The Fayette Citizen-Special Sections
Wednesday, March 24, 1999
Home & Garden

New Wholesale Plant Business Opens


By KAY S. PEDROTTI
Staff Writer

Because her father set such a good example, Lynn Henning has set up her wholesale plant business, Covered in Bloom, to do much more for the community than provide greenery.

Henning says her dad, the late David Hardy of Macon, "taught me from when I was just a little girl, how to grow plants and how to treat people." He built her first greenhouses, she adds, in 1994 when she gave up her real estate management job in Atlanta to start the home-based nursery because she needed to be close to her two young sons.

Hardy, whom Henning describes as "one of the most giving people on earth," died of cancer in 1995. It's his example that has led her to open up the wholesale business to individual customers, and to participate in "Partners in Education" and church fund-raising, Henning notes.

She continues a long-standing policy of giving plants to Fayette Senior Services and numerous county schools. Now parents and others can come to Covered in Bloom, mention the name of their favorite school when they purchase plants, and the nursery will keep track and send checks for a percentage of sale to those schools. There is no big "retail markup," she says, again because she feels strongly that "everyone should give back to their community as best they can."

Churches which want to fund a specific project, she says, such as youth trips, missions or special outreach projects, can receive the same percentages through agreements with Covered in Bloom.

The business has 62,000 square feet of greenhouse space and is kept "a squeaky-clean environment," Henning says, because of the danger from insects and diseases. She says the State Department of Agriculture inspectors say "they love to come out here because there's nothing for them to do." She pointed out a small area of wild grasses in an open area, noting the grasses would be uprooted "because I bet they're full of thrip," a tiny bug that sucks the life out of such popular plants as impatiens. "Sticky cards" hang in all the greenhouses, to trap bugs and alert the growers to problems as soon as possible.

Besides insects, Henning says her biggest worry is "the weather ... as an indoor farmer, I have come to have the utmost respect for those people who depend on outside crops for their living; I don't see how they do it."

Covered in Bloom stocks huge quantities of hundreds of varieties of flowers, perennials and ornamentals, but no trees or large shrubs. Hennings says "I figure if I can't pick it up, I won't grow it." Most of the plants are propagated by her staff of 22, including office manager Kristin Kuhr and construction manager Don Roberts.

The perennial garden being developed at the entrance to the nursery also will include a "netted" area for butterfly habitat, Henning says. That will make school field trips more educational and exciting for children, she adds. Some of the butterfly-attracting plants will include angelonia, scabiosa, verbena and pinta, she notes.

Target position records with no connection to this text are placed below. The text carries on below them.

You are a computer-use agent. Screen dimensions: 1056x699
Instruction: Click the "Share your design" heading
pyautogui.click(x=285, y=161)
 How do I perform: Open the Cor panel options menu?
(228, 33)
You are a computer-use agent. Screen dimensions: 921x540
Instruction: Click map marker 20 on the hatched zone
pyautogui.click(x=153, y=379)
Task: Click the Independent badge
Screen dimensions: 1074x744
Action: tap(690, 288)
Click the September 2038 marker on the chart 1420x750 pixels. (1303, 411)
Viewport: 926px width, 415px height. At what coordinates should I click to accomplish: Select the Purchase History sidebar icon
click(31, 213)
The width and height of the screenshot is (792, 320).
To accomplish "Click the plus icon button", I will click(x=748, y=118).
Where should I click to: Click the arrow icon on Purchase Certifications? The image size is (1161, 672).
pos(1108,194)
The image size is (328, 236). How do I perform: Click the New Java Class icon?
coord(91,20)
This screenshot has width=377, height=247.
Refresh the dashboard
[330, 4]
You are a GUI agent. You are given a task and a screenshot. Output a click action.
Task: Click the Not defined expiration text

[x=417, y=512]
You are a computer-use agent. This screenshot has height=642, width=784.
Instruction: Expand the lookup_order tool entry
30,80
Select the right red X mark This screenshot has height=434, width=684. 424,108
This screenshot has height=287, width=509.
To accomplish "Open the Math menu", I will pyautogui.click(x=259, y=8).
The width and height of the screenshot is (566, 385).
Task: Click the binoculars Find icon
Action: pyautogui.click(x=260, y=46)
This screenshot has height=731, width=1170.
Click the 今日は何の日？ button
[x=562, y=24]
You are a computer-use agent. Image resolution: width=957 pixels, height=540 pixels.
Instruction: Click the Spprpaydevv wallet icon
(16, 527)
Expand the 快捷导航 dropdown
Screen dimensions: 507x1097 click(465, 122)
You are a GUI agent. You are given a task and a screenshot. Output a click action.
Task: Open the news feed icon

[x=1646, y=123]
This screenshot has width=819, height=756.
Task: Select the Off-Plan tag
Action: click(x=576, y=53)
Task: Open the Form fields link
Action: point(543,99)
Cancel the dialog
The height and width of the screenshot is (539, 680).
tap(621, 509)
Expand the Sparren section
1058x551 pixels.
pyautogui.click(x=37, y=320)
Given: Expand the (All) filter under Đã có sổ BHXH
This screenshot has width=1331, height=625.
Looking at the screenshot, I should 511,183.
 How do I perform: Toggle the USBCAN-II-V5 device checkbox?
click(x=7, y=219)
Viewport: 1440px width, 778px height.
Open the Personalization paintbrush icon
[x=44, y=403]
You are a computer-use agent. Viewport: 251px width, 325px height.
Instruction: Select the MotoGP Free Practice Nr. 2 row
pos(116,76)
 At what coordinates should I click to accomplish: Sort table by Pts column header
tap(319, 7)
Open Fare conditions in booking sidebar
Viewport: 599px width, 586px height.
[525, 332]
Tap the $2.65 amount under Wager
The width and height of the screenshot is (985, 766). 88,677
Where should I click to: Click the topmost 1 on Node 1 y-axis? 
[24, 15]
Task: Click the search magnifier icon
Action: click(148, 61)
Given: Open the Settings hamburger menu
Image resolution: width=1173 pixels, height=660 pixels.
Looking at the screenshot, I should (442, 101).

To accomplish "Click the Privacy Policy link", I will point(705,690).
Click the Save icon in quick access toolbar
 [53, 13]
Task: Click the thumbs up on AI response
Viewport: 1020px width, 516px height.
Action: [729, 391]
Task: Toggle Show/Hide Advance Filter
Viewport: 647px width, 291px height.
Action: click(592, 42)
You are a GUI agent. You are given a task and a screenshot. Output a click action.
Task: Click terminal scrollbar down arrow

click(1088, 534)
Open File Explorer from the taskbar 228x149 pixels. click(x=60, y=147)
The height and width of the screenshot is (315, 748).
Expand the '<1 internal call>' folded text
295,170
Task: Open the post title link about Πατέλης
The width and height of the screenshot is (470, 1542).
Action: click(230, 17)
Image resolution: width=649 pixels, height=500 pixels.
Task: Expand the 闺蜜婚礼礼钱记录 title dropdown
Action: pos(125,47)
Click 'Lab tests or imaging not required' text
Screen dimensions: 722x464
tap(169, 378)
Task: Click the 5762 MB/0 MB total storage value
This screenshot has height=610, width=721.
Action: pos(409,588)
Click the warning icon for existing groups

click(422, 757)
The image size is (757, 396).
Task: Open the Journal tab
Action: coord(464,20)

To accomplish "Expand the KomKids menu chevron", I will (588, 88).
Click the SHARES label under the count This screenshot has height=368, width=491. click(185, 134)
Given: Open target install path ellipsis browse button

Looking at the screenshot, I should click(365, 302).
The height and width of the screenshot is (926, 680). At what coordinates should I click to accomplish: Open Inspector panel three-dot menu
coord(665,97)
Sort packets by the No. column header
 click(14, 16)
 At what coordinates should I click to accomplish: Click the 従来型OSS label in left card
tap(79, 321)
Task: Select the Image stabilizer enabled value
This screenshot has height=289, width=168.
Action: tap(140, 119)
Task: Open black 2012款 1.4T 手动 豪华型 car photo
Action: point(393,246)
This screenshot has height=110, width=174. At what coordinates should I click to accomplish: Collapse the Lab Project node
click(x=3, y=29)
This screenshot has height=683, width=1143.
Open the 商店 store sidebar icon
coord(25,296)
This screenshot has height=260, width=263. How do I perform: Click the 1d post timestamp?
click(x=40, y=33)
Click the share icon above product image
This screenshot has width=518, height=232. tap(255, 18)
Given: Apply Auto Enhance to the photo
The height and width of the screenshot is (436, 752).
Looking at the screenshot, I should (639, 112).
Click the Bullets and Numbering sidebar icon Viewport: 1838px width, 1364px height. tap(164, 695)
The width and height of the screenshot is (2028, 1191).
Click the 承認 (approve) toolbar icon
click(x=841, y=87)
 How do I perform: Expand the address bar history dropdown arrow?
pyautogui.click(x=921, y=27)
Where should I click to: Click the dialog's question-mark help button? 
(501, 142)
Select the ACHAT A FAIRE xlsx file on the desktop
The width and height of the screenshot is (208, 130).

Now a single mother, Henning says she manages only with the help of a nanny, Mary Pridgeon. Taylor, 7, is a Brooks Elementary School student, and Connor, 4, goes to preschool. The boys are noted in a "decorated" cement area as "future CEO's." The business also supports seven dogs, four cats and four rabbits (who are not allowed in the greenhouses).

"If you'll look you may see where I still write notes to my father and put them around," Henning says. "I just try to do what he would do, and I've been blessed because people seem to like my products and the way I conduct business."